Damien Thorne menyetir masuk ke halaman rumahnya, mobil hitam mengkilap itu berhenti dengan mulus. Di sampingnya, Cora melompat-lompat di kursinya, masih penuh semangat dari kegiatan mereka hari ini.
"Ini hari terbaik sepanjang masa, Ayah!" serunya, melepas sabuk pengaman dengan cekatan.
Damien tersenyum pada putrinya. "Aku senang kamu menikmatinya, putri kecil."
Saat mereka memasuki lobi utama yang megah, Nyonya Gable menghampiri mereka dengan ekspresi yang sulit dibaca. "Selamat datang kembali, Tuan Thorne, Nona Cora."
"Nyonya Gable," Damien mengangguk, menyerahkan mantelnya. "Ada telepon?"
"Nyonya Thorne tadi datang kemari," jawabnya dengan nada yang dijaga tetap netral.
Mata Cora melebar. "Ibu ada di sini?
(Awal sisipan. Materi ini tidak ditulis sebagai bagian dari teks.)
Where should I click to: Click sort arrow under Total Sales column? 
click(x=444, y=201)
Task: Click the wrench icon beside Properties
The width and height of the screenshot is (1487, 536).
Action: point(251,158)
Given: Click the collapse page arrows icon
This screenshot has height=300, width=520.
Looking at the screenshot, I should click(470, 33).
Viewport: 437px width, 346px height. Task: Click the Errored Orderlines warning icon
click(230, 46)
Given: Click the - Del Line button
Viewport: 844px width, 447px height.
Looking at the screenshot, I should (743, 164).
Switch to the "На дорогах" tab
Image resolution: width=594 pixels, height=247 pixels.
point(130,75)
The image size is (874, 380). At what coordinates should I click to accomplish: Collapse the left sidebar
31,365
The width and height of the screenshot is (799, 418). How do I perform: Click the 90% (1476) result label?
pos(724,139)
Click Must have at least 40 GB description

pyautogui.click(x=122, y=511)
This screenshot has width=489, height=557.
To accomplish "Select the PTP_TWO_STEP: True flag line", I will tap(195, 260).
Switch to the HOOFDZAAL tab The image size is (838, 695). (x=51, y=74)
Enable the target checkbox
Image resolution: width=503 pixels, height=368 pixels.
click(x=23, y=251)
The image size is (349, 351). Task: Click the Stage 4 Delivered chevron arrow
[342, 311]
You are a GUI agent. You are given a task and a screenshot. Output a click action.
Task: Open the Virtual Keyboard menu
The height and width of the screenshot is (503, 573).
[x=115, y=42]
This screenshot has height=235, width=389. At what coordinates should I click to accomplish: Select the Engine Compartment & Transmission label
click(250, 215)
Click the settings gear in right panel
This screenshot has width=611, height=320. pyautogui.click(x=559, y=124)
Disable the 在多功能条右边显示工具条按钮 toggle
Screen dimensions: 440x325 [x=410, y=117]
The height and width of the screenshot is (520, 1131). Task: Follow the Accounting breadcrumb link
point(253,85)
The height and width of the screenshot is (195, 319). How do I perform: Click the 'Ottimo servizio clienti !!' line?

Dia sudah pergi?"
"Ya, Nona Cora. Beliau berangkat ke bandara sekitar dua jam yang lalu."
Damien sedikit mengerutkan dahi. "Aku tidak tahu dia berencana berkunjung."
"Katanya itu kejutan," Nyonya Gable menjelaskan. "Beliau tampak sangat kecewa saat pergi."
Cora mengangkat bahu, sudah kehilangan minat. "Bagus. Aku tidak ingin dia merusak rencana kita dengan Tante Vivi besok."
"Cora," Damien menegur dengan lembut, meski tanpa keyakinan. Dia berpaling kembali pada Nyonya Gable. "Apakah dia mengatakan kenapa dia kecewa?"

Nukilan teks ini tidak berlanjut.